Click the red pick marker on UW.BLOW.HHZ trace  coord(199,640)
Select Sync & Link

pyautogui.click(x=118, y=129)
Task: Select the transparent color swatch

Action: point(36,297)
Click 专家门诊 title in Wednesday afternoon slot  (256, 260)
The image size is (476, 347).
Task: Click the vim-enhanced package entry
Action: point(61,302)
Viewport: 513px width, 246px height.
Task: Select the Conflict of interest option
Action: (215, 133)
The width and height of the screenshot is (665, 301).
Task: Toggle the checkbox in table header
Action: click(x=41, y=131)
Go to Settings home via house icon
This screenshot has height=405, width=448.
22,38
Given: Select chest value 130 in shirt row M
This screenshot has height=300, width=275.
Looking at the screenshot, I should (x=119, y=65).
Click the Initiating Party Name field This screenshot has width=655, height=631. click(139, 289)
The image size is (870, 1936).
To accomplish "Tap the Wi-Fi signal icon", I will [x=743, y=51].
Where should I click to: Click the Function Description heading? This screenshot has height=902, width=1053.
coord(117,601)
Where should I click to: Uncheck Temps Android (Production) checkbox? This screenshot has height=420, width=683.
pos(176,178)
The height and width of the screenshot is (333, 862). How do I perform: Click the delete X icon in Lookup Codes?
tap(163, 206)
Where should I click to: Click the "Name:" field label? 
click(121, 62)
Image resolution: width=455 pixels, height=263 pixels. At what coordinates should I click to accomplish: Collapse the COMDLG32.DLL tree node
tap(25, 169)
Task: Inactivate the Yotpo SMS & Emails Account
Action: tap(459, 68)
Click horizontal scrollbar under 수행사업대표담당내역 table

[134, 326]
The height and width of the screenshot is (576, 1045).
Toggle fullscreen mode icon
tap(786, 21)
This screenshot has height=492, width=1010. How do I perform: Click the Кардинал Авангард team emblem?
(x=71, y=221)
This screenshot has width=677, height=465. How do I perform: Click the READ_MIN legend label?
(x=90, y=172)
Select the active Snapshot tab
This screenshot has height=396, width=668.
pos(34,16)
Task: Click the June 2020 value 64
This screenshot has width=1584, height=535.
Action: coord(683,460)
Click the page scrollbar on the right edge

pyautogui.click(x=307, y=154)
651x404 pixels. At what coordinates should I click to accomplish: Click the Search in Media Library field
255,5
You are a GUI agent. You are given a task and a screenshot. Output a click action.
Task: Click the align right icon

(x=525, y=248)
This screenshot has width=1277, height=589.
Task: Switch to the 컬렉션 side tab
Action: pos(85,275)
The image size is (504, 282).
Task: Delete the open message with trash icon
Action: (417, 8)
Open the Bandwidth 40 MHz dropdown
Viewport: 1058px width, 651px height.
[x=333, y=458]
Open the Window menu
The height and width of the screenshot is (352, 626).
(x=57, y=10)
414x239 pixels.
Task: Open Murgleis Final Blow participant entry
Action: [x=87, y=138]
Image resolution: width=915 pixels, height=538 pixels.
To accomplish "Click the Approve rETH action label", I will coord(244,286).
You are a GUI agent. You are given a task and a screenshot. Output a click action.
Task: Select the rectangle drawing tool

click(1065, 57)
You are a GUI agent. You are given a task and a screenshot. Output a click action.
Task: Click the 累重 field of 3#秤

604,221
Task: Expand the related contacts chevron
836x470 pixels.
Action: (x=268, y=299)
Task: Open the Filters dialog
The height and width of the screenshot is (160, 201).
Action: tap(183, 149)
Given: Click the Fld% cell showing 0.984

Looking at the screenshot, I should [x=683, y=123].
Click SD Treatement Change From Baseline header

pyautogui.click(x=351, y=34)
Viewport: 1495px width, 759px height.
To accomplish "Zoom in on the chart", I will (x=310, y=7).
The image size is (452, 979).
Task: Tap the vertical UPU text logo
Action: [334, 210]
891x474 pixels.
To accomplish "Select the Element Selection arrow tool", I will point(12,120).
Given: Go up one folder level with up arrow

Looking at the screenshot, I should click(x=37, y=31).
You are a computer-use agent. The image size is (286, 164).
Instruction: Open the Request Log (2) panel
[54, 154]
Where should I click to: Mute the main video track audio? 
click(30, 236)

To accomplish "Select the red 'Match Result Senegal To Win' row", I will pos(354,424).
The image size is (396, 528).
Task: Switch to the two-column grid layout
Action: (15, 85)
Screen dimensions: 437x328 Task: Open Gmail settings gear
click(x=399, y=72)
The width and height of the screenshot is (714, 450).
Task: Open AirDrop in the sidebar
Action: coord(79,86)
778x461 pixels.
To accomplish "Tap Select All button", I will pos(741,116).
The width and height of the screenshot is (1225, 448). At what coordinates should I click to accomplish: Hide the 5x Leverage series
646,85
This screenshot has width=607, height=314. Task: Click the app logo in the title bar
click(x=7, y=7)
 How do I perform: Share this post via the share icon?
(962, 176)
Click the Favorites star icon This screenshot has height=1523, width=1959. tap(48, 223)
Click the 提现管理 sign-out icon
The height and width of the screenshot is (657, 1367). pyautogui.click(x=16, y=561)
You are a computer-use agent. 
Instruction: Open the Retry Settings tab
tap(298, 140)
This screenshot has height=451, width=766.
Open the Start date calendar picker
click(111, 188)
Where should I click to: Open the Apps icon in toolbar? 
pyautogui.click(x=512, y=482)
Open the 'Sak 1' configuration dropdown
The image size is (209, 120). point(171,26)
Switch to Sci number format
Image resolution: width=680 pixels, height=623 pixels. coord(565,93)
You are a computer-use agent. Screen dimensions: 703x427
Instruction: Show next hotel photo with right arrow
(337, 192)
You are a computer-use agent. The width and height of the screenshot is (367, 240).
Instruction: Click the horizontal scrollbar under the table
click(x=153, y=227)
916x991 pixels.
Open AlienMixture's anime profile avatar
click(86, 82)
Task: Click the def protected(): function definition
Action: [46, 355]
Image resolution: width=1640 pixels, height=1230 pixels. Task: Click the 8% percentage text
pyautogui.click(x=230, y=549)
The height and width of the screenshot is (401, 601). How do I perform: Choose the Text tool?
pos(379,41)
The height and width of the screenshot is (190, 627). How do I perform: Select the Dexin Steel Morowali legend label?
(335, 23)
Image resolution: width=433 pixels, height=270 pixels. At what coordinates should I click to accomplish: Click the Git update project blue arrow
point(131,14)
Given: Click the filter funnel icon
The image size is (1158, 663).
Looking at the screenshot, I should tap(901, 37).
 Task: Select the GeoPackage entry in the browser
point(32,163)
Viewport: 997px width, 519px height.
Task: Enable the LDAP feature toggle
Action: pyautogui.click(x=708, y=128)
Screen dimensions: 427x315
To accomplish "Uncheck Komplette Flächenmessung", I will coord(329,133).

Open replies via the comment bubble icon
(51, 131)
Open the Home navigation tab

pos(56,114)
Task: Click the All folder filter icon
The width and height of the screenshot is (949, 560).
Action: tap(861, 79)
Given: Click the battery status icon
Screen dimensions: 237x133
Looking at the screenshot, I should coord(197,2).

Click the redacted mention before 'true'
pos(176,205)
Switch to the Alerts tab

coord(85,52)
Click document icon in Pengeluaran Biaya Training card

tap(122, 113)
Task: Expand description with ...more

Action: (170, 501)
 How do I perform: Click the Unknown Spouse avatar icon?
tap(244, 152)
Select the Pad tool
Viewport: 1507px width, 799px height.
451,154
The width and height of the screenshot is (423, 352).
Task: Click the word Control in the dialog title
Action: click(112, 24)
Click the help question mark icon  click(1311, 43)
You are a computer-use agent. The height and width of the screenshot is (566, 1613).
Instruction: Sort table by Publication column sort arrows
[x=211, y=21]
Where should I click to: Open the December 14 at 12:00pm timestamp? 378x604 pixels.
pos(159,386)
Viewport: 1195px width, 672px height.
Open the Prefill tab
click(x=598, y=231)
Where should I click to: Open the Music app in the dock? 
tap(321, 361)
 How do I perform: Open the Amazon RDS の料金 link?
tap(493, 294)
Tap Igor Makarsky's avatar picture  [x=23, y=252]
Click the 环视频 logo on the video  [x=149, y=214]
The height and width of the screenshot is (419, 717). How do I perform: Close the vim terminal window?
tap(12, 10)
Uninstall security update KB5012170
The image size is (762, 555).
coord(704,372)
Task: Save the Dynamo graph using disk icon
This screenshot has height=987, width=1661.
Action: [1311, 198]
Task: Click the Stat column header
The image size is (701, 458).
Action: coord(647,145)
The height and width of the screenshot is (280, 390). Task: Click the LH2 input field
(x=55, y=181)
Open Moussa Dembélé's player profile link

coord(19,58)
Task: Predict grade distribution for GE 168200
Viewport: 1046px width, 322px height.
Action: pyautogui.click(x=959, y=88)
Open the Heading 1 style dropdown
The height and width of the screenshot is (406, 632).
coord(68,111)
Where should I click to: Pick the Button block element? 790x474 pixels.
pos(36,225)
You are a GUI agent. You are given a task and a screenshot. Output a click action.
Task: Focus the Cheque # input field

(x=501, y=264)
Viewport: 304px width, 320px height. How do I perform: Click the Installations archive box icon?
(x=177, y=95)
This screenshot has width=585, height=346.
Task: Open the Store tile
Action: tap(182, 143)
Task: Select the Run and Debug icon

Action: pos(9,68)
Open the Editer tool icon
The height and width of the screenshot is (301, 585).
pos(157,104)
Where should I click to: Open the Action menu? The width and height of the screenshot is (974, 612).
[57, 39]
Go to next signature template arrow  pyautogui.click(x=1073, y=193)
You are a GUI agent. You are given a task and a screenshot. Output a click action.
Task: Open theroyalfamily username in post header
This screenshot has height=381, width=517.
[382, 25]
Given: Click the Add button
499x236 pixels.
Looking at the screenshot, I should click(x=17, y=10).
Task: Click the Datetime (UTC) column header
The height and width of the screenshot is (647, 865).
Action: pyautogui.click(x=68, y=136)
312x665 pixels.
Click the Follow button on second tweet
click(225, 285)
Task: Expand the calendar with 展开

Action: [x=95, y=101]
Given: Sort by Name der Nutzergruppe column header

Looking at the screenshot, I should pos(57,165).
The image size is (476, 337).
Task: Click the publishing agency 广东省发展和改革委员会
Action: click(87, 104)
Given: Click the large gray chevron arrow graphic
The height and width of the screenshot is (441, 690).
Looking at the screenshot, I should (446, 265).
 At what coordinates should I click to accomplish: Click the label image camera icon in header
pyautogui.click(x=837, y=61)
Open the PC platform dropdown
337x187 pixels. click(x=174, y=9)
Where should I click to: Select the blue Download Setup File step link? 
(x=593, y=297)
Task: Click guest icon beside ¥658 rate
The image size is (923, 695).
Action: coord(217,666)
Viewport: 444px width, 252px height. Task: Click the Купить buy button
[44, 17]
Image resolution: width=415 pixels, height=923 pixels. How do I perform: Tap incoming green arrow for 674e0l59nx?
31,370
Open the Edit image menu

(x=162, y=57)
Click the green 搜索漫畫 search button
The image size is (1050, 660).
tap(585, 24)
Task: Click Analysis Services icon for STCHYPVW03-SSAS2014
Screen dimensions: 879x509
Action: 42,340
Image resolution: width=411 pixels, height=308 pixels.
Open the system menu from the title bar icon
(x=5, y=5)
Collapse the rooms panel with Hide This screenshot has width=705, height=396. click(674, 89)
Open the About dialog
++++++
TASK ITEM: Show every line from the entries above in which the word "value" appears.

RESULT OF THIS EXERCISE:
Given: Select chest value 130 in shirt row M
Task: Click the June 2020 value 64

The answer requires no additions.